Several important papers appeared in 2006, which reexamine the role of oil shocks in the macroeconomy. A common theme of those papers is that policy‐imposed rigidities in the economy were responsible for the bad economic outcomes associated with past oil price shocks. An analysis by economists at the Federal Reserve Bank of Atlanta demonstrated that oil shocks had significant effects on the macroeconomy before 1985 but not after. The authors argued that the federal price control regime of the 1970s was the true cause of the recessions that decade. Economist David Walton at the Bank of England likewise argued that wage rigidities in the 1970s were the culprit responsible for that dismal decade. And economists at the Federal Reserve Bank of Cleveland offered evidence that oil price increases never have and never will cause inflation. They calculated that a doubling of oil prices would lead to a one‐time increase in commodity prices of about 3‐percent.

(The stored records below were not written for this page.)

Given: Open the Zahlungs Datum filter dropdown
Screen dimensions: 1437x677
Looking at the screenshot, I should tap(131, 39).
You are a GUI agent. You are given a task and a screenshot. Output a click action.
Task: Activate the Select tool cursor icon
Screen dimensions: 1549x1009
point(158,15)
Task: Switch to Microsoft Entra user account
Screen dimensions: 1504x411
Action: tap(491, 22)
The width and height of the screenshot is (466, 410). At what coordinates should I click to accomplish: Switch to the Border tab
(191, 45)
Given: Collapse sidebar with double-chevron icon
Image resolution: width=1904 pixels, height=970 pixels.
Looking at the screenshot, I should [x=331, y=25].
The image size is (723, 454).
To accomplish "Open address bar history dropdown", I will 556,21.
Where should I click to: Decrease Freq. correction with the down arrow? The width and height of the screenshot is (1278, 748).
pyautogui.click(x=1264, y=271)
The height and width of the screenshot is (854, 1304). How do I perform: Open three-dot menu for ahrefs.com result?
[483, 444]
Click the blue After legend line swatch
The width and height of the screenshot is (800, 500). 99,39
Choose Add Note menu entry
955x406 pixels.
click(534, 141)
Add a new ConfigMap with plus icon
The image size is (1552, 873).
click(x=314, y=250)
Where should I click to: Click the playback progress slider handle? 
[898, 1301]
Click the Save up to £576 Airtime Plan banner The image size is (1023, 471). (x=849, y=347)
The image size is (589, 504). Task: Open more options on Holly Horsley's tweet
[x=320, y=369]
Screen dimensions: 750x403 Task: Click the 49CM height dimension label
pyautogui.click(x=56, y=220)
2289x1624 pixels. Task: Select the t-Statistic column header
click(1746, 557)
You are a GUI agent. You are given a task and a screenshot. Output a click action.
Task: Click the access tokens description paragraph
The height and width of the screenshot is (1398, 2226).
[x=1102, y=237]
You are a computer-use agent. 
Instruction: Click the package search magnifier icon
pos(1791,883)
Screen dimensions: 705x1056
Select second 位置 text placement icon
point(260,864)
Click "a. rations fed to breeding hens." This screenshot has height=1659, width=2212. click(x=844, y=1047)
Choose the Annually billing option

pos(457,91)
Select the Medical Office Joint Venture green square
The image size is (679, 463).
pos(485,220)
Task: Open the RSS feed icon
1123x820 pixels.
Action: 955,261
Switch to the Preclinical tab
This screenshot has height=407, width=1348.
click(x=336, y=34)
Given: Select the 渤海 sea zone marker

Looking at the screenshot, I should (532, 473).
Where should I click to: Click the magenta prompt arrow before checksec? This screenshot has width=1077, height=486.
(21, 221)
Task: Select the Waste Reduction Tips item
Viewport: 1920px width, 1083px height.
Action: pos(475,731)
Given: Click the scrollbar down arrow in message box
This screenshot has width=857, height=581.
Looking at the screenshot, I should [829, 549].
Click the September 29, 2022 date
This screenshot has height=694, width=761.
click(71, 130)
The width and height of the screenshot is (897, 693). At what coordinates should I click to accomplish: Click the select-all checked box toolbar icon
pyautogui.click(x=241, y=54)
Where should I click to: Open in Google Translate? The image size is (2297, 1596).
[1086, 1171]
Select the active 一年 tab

All the new analyses agree that the more flexible economy that we have now, allows us to cope more easily with oil price shocks. This development is of more than academic interest. First of all, it underscores the danger of return to the price control regimes of the 1970s, something that politicians are increasingly flirting with as energy prices continue to climb. Second, it puts into question a panoply of government programs (such as the Strategic Petroleum Reserve), the panicky rush to break our so‐called “addiction” to oil (which is leading to all kinds of economic mischief), and a foreign policy excessively worried about oil supply disruptions around the world.
Of course, a sanguine macroeconomic view of oil price shocks would be severely tested by a truly unprecedented earthquake in oil markets, like, say, the permanent loss of Saudi Arabian, Kuwaiti, Iraqi, and Iranian crude oil (20‐percent of the world market). Since World War II, there have been quite a few oil supply disruptions (12 in fact), but those disruptions, on average, reduced the world’s crude oil production by only 5.4-percent. The largest disruption was associated with the Suez Crisis of 1956 (11.9-percent of global production), which was triggered, like all of the disruptions, by exogenous events that came and went. A “20‐percent event” would be unprecedented, but the lesson from past events is that flexible markets are our best response to shocks rather than any of our oil‐market policy interventions.
Despite the revisionist macroeconomic views toward oil shocks, one feature of them is not in dispute. The minimal supply and demand response to oil price movements in the short run leads to large transfers of wealth from consumers to firms in times of high prices (1979–85, 2004-07), and firms to consumers in times of low prices (1991–99). While energy policy discussions often invoke macroeconomic rationales for government action, the real motivation for intervention is the distributional concerns of firms and consumers. Both attempt to enlist the assistance of government to prevent those wealth transfers.
Those calls for assistance should be resisted. Energy market interventions have failed to help consumers and done much damage to the economy. The oil price‐control system in the 1970s induced shortages and increased reliance upon imports at a time when America’s stated policy was to reduce import dependency. Consumers were made materially worse off as a consequence. Likewise, federal policy to prop‐up domestic oil prices in the 1960s with oil import quotas harmed consumers and made the economy far less efficient (energy and otherwise) than it could have been.
It is time for America to get over its inordinate fear of oil shocks. Soaring prices aren’t pretty, but they are scarcely the existential threat to our economy posited by many. Nevertheless, if we want to do something about those shocks, then we should keep government far, far way from the wage and price controls that are the true source of the macroeconomic mischief wrongly blamed on crude oil markets.